How to find all duplicate from a List<string>? [duplicate]
In .NET framework 3.5 and above you can use Enumerable.GroupBy
which returns an enumerable of enumerables of duplicate keys, and then filter out any of the enumerables that have a Count of <=1, then select their keys to get back down to a single enumerable:
var duplicateKeys = list.GroupBy(x => x)
.Where(group => group.Count() > 1)
.Select(group => group.Key);
If you are using LINQ, you can use the following query:
var duplicateItems = from x in list
group x by x into grouped
where grouped.Count() > 1
select grouped.Key;
or, if you prefer it without the syntactic sugar:
var duplicateItems = list.GroupBy(x => x).Where(x => x.Count() > 1).Select(x => x.Key);
This groups all elements that are the same, and then filters to only those groups with more than one element. Finally it selects just the key from those groups as you don't need the count.
If you're prefer not to use LINQ, you can use this extension method:
public void SomeMethod {
var duplicateItems = list.GetDuplicates();
…
}
public static IEnumerable<T> GetDuplicates<T>(this IEnumerable<T> source) {
HashSet<T> itemsSeen = new HashSet<T>();
HashSet<T> itemsYielded = new HashSet<T>();
foreach (T item in source) {
if (!itemsSeen.Add(item)) {
if (itemsYielded.Add(item)) {
yield return item;
}
}
}
}
This keeps track of items it has seen and yielded. If it hasn't seen an item before, it adds it to the list of seen items, otherwise it ignores it.

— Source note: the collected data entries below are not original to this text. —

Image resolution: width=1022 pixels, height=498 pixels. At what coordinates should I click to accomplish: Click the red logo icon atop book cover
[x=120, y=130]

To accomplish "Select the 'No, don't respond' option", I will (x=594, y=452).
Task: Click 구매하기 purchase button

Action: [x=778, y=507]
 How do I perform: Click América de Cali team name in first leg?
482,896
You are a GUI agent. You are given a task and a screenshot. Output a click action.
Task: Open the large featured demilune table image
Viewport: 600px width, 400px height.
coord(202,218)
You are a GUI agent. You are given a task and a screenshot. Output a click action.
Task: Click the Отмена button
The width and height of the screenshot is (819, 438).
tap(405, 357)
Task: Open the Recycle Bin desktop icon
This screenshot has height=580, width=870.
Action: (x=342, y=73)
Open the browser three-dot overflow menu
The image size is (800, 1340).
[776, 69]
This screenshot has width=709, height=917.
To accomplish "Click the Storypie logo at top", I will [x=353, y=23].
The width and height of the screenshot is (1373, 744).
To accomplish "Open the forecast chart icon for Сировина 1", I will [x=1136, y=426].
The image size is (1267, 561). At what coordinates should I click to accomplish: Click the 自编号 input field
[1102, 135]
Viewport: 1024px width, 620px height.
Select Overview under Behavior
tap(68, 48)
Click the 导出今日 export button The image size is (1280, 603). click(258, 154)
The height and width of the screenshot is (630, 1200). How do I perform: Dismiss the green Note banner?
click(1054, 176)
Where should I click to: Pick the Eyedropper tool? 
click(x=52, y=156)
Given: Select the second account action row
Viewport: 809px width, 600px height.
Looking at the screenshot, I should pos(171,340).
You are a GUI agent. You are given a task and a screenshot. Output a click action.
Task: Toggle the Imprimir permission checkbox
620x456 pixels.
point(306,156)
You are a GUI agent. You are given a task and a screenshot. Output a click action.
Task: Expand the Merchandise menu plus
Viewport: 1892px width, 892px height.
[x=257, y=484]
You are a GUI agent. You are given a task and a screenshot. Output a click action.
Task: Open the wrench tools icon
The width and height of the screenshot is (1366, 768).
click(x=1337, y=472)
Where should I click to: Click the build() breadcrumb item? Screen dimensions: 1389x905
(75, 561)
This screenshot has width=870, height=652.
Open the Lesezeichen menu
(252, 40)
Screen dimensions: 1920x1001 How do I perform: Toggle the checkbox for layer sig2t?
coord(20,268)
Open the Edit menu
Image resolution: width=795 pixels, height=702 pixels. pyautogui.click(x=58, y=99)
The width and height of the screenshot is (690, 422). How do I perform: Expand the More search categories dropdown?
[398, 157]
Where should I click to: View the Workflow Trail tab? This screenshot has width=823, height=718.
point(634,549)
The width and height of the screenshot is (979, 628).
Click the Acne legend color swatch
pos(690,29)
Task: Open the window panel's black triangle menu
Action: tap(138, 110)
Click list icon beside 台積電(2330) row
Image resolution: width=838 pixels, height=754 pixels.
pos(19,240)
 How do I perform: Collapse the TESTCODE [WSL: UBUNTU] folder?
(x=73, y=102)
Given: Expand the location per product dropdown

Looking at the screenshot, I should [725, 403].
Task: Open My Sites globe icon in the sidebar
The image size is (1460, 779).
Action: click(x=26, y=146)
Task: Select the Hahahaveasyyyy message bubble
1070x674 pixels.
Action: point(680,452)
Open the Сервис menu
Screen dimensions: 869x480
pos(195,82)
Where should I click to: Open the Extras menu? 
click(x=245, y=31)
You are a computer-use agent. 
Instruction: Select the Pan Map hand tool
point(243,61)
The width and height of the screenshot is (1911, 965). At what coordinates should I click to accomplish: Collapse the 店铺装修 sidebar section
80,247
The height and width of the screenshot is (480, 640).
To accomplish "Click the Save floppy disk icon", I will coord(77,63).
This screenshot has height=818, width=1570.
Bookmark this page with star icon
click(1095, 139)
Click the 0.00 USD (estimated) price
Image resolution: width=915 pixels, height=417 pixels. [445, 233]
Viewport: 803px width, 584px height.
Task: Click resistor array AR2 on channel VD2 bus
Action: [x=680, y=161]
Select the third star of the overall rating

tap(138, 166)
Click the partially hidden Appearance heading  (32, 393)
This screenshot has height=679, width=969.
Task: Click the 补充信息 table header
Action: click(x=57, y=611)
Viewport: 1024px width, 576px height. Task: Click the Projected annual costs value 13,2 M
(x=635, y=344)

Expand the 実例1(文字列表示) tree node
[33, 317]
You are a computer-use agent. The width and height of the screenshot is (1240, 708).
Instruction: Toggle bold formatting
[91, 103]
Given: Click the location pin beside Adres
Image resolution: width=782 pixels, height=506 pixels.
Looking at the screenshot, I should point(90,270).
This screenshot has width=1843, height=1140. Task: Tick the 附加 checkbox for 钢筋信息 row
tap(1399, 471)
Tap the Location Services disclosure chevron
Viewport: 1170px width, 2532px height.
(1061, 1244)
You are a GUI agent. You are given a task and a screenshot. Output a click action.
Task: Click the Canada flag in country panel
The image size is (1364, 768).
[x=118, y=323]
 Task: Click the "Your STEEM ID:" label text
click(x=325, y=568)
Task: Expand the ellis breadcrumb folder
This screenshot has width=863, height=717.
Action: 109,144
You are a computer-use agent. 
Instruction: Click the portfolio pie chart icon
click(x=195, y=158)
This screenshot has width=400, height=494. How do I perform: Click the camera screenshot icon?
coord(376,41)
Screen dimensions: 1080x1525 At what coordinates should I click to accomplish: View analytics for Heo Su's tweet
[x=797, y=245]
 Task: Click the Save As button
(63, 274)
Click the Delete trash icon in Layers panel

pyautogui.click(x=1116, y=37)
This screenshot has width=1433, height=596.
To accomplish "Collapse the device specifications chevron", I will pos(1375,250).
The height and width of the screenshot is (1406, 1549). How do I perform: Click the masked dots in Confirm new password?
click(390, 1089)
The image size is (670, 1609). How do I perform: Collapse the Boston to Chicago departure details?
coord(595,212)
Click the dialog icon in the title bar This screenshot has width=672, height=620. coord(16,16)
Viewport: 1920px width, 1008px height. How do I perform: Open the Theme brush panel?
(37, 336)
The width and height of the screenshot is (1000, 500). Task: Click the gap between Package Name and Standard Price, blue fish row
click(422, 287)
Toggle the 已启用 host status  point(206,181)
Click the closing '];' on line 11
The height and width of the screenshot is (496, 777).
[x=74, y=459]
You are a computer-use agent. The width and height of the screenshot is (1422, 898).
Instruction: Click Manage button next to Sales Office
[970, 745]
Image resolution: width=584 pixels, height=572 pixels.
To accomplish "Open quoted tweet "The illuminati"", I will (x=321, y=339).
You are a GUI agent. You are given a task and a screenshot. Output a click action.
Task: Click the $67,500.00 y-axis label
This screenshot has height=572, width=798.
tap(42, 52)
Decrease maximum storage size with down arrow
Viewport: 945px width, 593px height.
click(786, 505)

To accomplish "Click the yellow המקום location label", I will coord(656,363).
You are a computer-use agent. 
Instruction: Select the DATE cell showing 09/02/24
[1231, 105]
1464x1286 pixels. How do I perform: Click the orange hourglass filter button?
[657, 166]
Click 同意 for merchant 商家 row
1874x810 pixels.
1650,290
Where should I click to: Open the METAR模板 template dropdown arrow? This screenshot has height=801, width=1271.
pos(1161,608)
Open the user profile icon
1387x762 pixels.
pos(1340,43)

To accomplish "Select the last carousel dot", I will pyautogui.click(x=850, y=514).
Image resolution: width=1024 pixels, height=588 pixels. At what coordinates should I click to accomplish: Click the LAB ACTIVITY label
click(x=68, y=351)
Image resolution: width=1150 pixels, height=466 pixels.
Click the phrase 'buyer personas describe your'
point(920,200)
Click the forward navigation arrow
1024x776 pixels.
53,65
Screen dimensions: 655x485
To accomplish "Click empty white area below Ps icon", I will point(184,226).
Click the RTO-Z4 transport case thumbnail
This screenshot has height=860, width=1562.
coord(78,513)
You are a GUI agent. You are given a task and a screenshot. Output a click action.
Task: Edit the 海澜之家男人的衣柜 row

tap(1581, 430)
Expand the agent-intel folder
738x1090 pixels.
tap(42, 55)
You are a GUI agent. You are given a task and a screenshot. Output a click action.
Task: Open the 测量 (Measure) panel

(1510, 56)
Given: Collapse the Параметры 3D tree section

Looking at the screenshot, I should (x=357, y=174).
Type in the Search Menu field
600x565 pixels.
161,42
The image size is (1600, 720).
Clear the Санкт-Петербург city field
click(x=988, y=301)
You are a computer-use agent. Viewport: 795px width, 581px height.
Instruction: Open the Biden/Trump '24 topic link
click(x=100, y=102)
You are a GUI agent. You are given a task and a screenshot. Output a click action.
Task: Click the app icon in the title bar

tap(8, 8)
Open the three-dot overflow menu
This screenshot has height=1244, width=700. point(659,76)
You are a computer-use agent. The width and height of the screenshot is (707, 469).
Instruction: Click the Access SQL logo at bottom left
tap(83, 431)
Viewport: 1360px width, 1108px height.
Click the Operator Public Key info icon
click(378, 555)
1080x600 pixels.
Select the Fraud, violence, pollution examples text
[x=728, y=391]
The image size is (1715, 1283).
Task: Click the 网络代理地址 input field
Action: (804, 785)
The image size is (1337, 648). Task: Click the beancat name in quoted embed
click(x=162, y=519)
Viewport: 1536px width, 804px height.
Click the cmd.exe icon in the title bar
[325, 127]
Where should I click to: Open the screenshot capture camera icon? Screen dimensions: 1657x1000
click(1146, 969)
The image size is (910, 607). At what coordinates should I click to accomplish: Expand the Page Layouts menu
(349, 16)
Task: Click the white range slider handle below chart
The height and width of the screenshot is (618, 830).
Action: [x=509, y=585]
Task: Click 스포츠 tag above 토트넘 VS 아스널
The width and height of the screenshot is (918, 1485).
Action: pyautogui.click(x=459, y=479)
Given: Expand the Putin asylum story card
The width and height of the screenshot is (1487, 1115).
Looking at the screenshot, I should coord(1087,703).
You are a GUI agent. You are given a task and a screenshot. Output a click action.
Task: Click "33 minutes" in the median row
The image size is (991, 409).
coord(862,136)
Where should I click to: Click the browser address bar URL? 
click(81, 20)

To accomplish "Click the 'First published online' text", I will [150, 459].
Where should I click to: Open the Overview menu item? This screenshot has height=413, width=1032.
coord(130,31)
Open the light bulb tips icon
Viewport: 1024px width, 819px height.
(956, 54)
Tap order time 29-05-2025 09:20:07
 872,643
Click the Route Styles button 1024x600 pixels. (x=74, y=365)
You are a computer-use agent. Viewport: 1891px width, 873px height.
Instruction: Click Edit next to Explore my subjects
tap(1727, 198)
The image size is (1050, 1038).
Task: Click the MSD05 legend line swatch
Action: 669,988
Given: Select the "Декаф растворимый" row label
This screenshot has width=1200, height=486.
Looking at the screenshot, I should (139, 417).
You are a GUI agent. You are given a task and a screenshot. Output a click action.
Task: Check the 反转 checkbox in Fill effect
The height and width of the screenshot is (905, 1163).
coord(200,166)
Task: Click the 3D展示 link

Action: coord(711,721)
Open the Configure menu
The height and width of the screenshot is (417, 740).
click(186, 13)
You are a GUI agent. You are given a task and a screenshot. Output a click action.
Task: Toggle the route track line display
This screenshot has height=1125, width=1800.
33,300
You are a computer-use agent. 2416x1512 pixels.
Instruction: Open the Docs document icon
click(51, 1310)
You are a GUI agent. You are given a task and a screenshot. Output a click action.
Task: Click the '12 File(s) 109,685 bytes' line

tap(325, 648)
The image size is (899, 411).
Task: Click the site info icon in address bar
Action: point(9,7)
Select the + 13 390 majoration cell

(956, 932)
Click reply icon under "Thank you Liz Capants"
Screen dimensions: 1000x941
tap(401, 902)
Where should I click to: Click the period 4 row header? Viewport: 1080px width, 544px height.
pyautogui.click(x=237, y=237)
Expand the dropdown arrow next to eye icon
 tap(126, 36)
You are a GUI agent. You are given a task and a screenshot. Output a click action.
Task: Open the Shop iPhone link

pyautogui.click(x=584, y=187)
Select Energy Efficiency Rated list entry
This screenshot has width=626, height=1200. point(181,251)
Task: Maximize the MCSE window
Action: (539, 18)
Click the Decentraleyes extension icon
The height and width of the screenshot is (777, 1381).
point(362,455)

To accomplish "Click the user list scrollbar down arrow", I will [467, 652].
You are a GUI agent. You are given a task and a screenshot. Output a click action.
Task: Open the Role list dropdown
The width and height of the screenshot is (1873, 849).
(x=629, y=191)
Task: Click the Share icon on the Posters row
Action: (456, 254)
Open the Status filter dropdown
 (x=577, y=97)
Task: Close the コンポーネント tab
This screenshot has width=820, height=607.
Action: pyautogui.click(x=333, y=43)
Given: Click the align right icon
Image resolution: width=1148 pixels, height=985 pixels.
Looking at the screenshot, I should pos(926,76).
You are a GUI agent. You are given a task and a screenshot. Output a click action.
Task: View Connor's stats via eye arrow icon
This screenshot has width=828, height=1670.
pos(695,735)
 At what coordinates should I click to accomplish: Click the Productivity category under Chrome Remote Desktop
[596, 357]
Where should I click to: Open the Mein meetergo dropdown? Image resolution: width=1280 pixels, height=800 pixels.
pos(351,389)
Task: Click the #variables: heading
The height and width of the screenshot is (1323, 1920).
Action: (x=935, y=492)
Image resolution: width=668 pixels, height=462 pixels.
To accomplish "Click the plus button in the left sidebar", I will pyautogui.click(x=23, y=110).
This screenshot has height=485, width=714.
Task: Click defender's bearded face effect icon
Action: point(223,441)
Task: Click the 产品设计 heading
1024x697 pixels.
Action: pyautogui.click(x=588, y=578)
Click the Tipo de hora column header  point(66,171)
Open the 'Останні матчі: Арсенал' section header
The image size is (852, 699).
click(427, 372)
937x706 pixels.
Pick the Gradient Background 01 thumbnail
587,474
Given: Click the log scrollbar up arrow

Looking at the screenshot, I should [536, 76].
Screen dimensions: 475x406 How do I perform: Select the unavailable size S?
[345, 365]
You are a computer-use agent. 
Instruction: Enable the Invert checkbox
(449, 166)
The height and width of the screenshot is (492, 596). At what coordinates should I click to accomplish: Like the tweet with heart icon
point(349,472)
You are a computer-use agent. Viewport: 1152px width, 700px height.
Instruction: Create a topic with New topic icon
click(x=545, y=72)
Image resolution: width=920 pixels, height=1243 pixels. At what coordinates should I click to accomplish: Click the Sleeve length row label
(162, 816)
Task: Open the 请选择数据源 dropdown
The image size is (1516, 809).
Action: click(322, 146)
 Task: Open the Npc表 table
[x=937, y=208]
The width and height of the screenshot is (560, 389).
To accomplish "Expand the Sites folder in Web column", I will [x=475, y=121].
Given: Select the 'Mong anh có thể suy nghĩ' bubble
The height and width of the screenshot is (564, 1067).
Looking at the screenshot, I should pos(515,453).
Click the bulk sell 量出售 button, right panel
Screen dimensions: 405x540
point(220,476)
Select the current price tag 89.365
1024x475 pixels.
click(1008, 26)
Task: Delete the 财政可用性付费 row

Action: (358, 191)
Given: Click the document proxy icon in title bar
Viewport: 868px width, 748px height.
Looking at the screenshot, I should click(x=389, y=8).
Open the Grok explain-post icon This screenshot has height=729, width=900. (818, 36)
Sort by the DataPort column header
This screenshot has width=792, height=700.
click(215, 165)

If it hasn't yielded an item before, it yields it, otherwise it ignores it.
and without the LINQ:
string[] ss = {"1","1","1"};
var myList = new List<string>();
var duplicates = new List<string>();
foreach (var s in ss)
{
if (!myList.Contains(s))
myList.Add(s);
else
duplicates.Add(s);
}
// show list without duplicates
foreach (var s in myList)
Console.WriteLine(s);
// show duplicates list
foreach (var s in duplicates)
Console.WriteLine(s);
If you're looking for a more generic method:
public static List<U> FindDuplicates<T, U>(this List<T> list, Func<T, U> keySelector)
{
return list.GroupBy(keySelector)
.Where(group => group.Count() > 1)
.Select(group => group.Key).ToList();
}
EDIT: Here's an example:
public class Person {
public string Name {get;set;}
public int Age {get;set;}
}
List<Person> list = new List<Person>() { new Person() { Name = "John", Age = 22 }, new Person() { Name = "John", Age = 30 }, new Person() { Name = "Jack", Age = 30 } };
var duplicateNames = list.FindDuplicates(p => p.Name);
var duplicateAges = list.FindDuplicates(p => p.Age);
foreach(var dupName in duplicateNames) {
Console.WriteLine(dupName); // Will print out John
}
foreach(var dupAge in duplicateAges) {
Console.WriteLine(dupAge); // Will print out 30
}